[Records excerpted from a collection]
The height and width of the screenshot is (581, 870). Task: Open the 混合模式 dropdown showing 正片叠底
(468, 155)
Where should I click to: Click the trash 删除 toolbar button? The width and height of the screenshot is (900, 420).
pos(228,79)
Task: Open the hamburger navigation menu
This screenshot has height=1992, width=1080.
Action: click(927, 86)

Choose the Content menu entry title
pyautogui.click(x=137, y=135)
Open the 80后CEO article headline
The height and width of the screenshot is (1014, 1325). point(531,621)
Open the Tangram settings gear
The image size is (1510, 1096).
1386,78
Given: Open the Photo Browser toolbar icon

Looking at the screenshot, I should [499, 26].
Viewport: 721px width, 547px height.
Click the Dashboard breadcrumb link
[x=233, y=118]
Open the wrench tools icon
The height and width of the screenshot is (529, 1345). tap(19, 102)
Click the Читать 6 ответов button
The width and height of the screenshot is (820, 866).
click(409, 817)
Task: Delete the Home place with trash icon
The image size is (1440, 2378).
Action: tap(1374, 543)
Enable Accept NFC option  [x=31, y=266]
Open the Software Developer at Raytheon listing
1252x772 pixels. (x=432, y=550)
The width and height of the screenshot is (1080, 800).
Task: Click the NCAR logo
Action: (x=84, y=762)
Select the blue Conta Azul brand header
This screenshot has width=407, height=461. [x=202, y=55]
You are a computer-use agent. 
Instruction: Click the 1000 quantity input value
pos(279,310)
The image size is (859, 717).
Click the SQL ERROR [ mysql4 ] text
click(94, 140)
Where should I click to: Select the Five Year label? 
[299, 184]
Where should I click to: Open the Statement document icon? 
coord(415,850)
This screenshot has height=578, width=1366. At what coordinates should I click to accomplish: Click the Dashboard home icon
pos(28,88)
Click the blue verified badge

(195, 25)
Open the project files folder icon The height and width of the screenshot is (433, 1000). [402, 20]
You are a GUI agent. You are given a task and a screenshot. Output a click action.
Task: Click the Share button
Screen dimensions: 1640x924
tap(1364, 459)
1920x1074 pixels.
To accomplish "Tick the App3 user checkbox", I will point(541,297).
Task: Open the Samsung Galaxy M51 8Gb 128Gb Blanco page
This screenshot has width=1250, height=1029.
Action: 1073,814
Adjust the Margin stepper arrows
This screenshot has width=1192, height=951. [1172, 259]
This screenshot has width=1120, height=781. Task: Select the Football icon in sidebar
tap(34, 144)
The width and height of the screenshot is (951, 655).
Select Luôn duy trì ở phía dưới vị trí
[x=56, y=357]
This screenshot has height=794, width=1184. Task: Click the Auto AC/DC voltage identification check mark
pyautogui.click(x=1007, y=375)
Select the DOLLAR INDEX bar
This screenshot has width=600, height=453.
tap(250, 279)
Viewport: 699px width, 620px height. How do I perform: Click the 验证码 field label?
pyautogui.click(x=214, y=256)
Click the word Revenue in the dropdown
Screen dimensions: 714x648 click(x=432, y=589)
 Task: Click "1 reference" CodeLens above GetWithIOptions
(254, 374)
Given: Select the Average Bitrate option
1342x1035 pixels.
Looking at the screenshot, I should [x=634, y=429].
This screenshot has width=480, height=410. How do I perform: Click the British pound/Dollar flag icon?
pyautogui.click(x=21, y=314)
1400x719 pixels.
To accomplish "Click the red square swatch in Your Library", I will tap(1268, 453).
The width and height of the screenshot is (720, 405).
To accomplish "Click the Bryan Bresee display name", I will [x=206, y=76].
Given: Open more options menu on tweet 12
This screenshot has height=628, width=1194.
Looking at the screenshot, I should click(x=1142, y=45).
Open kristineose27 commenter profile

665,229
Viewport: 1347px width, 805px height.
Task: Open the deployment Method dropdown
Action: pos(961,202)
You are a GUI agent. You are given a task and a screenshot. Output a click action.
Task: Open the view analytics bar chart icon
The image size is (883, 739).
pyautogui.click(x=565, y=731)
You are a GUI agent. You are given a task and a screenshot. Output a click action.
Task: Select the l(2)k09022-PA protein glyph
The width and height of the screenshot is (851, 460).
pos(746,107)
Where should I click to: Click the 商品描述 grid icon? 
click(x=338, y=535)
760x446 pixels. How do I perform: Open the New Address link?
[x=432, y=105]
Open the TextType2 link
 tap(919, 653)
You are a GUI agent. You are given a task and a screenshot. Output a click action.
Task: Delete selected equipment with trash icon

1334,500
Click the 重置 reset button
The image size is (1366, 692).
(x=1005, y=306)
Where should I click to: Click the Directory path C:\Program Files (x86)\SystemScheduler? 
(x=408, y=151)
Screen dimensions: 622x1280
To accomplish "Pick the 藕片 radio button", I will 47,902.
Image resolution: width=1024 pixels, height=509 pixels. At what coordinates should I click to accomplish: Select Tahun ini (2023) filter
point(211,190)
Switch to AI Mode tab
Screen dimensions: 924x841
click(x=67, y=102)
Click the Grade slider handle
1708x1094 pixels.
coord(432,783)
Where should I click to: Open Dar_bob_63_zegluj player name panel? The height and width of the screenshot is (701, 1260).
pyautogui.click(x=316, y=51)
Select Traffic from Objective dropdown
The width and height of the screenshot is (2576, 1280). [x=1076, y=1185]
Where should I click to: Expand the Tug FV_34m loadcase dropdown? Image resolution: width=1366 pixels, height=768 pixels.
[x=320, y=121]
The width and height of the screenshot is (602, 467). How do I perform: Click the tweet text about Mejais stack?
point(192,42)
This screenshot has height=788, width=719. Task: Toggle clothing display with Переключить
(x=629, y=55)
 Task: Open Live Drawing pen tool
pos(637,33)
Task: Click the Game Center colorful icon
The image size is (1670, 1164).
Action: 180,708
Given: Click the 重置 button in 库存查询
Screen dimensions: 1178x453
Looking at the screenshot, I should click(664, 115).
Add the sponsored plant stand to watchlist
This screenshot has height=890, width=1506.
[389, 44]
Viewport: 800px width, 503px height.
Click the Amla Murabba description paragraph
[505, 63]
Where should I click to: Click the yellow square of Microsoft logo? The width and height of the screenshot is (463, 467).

### Task goal:
Look at the entries above. Then set all of them down again exactly.

### Finished exercise:
The height and width of the screenshot is (581, 870). Task: Open the 混合模式 dropdown showing 正片叠底
(468, 155)
Where should I click to: Click the trash 删除 toolbar button? The width and height of the screenshot is (900, 420).
pos(228,79)
Task: Open the hamburger navigation menu
This screenshot has height=1992, width=1080.
Action: click(927, 86)

Choose the Content menu entry title
pyautogui.click(x=137, y=135)
Open the 80后CEO article headline
The height and width of the screenshot is (1014, 1325). point(531,621)
Open the Tangram settings gear
The image size is (1510, 1096).
1386,78
Given: Open the Photo Browser toolbar icon

Looking at the screenshot, I should [499, 26].
Viewport: 721px width, 547px height.
Click the Dashboard breadcrumb link
[x=233, y=118]
Open the wrench tools icon
The height and width of the screenshot is (529, 1345). tap(19, 102)
Click the Читать 6 ответов button
The width and height of the screenshot is (820, 866).
click(409, 817)
Task: Delete the Home place with trash icon
The image size is (1440, 2378).
Action: tap(1374, 543)
Enable Accept NFC option  [x=31, y=266]
Open the Software Developer at Raytheon listing
1252x772 pixels. (x=432, y=550)
The width and height of the screenshot is (1080, 800).
Task: Click the NCAR logo
Action: (x=84, y=762)
Select the blue Conta Azul brand header
This screenshot has width=407, height=461. [x=202, y=55]
You are a computer-use agent. 
Instruction: Click the 1000 quantity input value
pos(279,310)
The image size is (859, 717).
Click the SQL ERROR [ mysql4 ] text
click(94, 140)
Where should I click to: Select the Five Year label? 
[299, 184]
Where should I click to: Open the Statement document icon? 
coord(415,850)
This screenshot has height=578, width=1366. At what coordinates should I click to accomplish: Click the Dashboard home icon
pos(28,88)
Click the blue verified badge

(195, 25)
Open the project files folder icon The height and width of the screenshot is (433, 1000). [402, 20]
You are a GUI agent. You are given a task and a screenshot. Output a click action.
Task: Click the Share button
Screen dimensions: 1640x924
tap(1364, 459)
1920x1074 pixels.
To accomplish "Tick the App3 user checkbox", I will point(541,297).
Task: Open the Samsung Galaxy M51 8Gb 128Gb Blanco page
This screenshot has width=1250, height=1029.
Action: 1073,814
Adjust the Margin stepper arrows
This screenshot has width=1192, height=951. [1172, 259]
This screenshot has width=1120, height=781. Task: Select the Football icon in sidebar
tap(34, 144)
The width and height of the screenshot is (951, 655).
Select Luôn duy trì ở phía dưới vị trí
[x=56, y=357]
This screenshot has height=794, width=1184. Task: Click the Auto AC/DC voltage identification check mark
pyautogui.click(x=1007, y=375)
Select the DOLLAR INDEX bar
This screenshot has width=600, height=453.
tap(250, 279)
Viewport: 699px width, 620px height. How do I perform: Click the 验证码 field label?
pyautogui.click(x=214, y=256)
Click the word Revenue in the dropdown
Screen dimensions: 714x648 click(x=432, y=589)
 Task: Click "1 reference" CodeLens above GetWithIOptions
(254, 374)
Given: Select the Average Bitrate option
1342x1035 pixels.
Looking at the screenshot, I should [x=634, y=429].
This screenshot has width=480, height=410. How do I perform: Click the British pound/Dollar flag icon?
pyautogui.click(x=21, y=314)
1400x719 pixels.
To accomplish "Click the red square swatch in Your Library", I will tap(1268, 453).
The width and height of the screenshot is (720, 405).
To accomplish "Click the Bryan Bresee display name", I will [x=206, y=76].
Given: Open more options menu on tweet 12
This screenshot has height=628, width=1194.
Looking at the screenshot, I should click(x=1142, y=45).
Open kristineose27 commenter profile

665,229
Viewport: 1347px width, 805px height.
Task: Open the deployment Method dropdown
Action: pos(961,202)
You are a GUI agent. You are given a task and a screenshot. Output a click action.
Task: Open the view analytics bar chart icon
The image size is (883, 739).
pyautogui.click(x=565, y=731)
You are a GUI agent. You are given a task and a screenshot. Output a click action.
Task: Select the l(2)k09022-PA protein glyph
The width and height of the screenshot is (851, 460).
pos(746,107)
Where should I click to: Click the 商品描述 grid icon? 
click(x=338, y=535)
760x446 pixels. How do I perform: Open the New Address link?
[x=432, y=105]
Open the TextType2 link
 tap(919, 653)
You are a GUI agent. You are given a task and a screenshot. Output a click action.
Task: Delete selected equipment with trash icon

1334,500
Click the 重置 reset button
The image size is (1366, 692).
(x=1005, y=306)
Where should I click to: Click the Directory path C:\Program Files (x86)\SystemScheduler? 
(x=408, y=151)
Screen dimensions: 622x1280
To accomplish "Pick the 藕片 radio button", I will 47,902.
Image resolution: width=1024 pixels, height=509 pixels. At what coordinates should I click to accomplish: Select Tahun ini (2023) filter
point(211,190)
Switch to AI Mode tab
Screen dimensions: 924x841
click(x=67, y=102)
Click the Grade slider handle
1708x1094 pixels.
coord(432,783)
Where should I click to: Open Dar_bob_63_zegluj player name panel? The height and width of the screenshot is (701, 1260).
pyautogui.click(x=316, y=51)
Select Traffic from Objective dropdown
The width and height of the screenshot is (2576, 1280). [x=1076, y=1185]
Where should I click to: Expand the Tug FV_34m loadcase dropdown? Image resolution: width=1366 pixels, height=768 pixels.
[x=320, y=121]
The width and height of the screenshot is (602, 467). How do I perform: Click the tweet text about Mejais stack?
point(192,42)
This screenshot has height=788, width=719. Task: Toggle clothing display with Переключить
(x=629, y=55)
 Task: Open Live Drawing pen tool
pos(637,33)
Task: Click the Game Center colorful icon
The image size is (1670, 1164).
Action: 180,708
Given: Click the 重置 button in 库存查询
Screen dimensions: 1178x453
Looking at the screenshot, I should click(664, 115).
Add the sponsored plant stand to watchlist
This screenshot has height=890, width=1506.
[389, 44]
Viewport: 800px width, 503px height.
Click the Amla Murabba description paragraph
[505, 63]
Where should I click to: Click the yellow square of Microsoft logo? The width and height of the screenshot is (463, 467).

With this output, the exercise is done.